Shannon Lay has proven yet again to be a human torrent of musical virtuosity. Her latest release is “Living Water” on Kevin Morby’s imprint with New York independent label Woodsist Records.
The album was released just last Friday and is Lay’s second LP this year, following a Feb. 11 release of the brilliantly dissonant “All this life goin down.”
On “Living Water,” Lay’s quietly commanding voice hums through the waves of plucky guitar chords and tear-jerking fiddle solos to deliver startlingly powerful insights into everyday life.
The Los Angeles artist’s voice conveys a jarringly numbing sense of timelessness that compliments her subtle lyricism.
“In your arms today I can feel myself best / In your heart yesterday I saw it all erase my walls and secrets / Home, home, home…,” Lay sings on the opening track of the album.
The words “today” and “yesterday” are used interchangeably, and Lay makes a point throughout the album of constantly changing tense, at one moment speaking for the present and in another lamenting a past that both seem to inhabit the same musical space.
The whole album is saturated with a haunting anxiety that never quite rises to the surface.
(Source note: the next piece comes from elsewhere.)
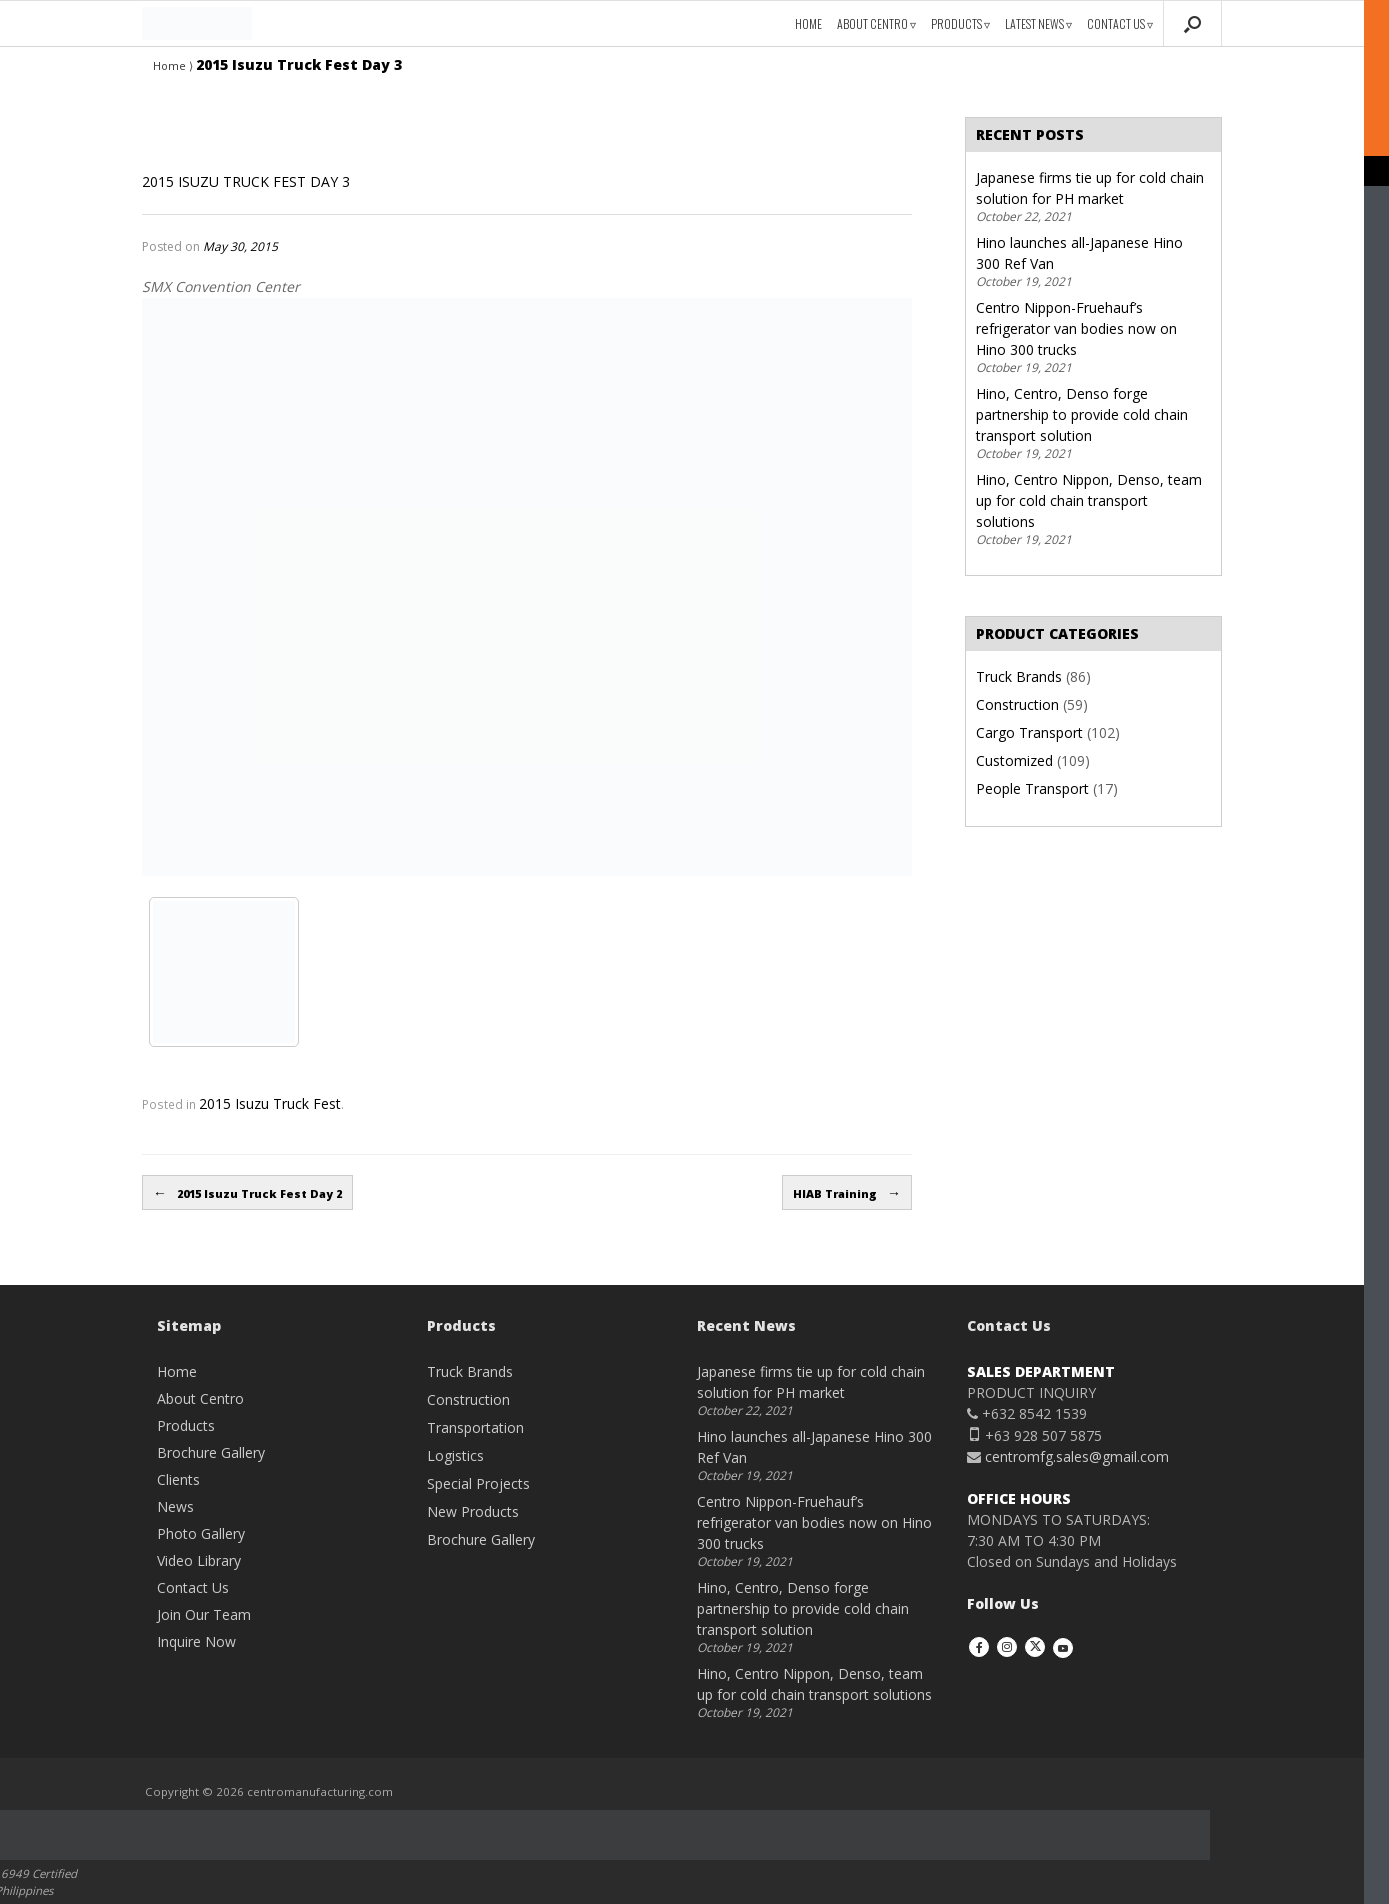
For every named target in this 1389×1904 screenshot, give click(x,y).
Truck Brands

The wailing of the strings in the background always inevitably crashes against the soft coastline of Lay’s voice and dissolving in her words.
In “Caterpillar,” Lay teases the listener with natural images of life but never fully inserts herself within the song, her voice frantic yet distant, causing a dissociation of time and place that really pushes this album above the invariable sea of indie singer-songwriter releases.
“Life is like the sea, ever-changing in itself and in all of its surroundings / Full of hope, of possibility, the odds of good and bad are matched / It either creates, destroys or delivers,” Lay sings.
“The Moons Detriment” bubbles with energy like a clear mountain stream, swift and churning in its delivery, yet always driving downhill to the dark of the metaphorical ocean of Lay’s spiritual sieve.
Lay’s use of animal imagery ties her voice to an unseen primal power that she seems to speak through, lending her voice an authoritative tone that in any other context it should surely fail to convey.
“Eyes pour through / Like an eagle in a river channel / Eyes for you / Like an early morning ritual / Set to the sun then buried underground,” Lay sings.
“Coast” builds up and deconstructs itself almost in a frenzy that sets it apart from the other tracks on the album, a wrapping-up point for Lay’s emotional odyssey that leaves the listener sonically disjointed.
The title for this album is officially “Living Water,” but just like the title track suggests, I believe a more accurate name would be “Home.” Lay pushes the boundaries of what we perceive to be our presence and space, both in music with the strength of her warmly absent voice and in the whispers of disarmingly simple insight she breathes into her lyrics.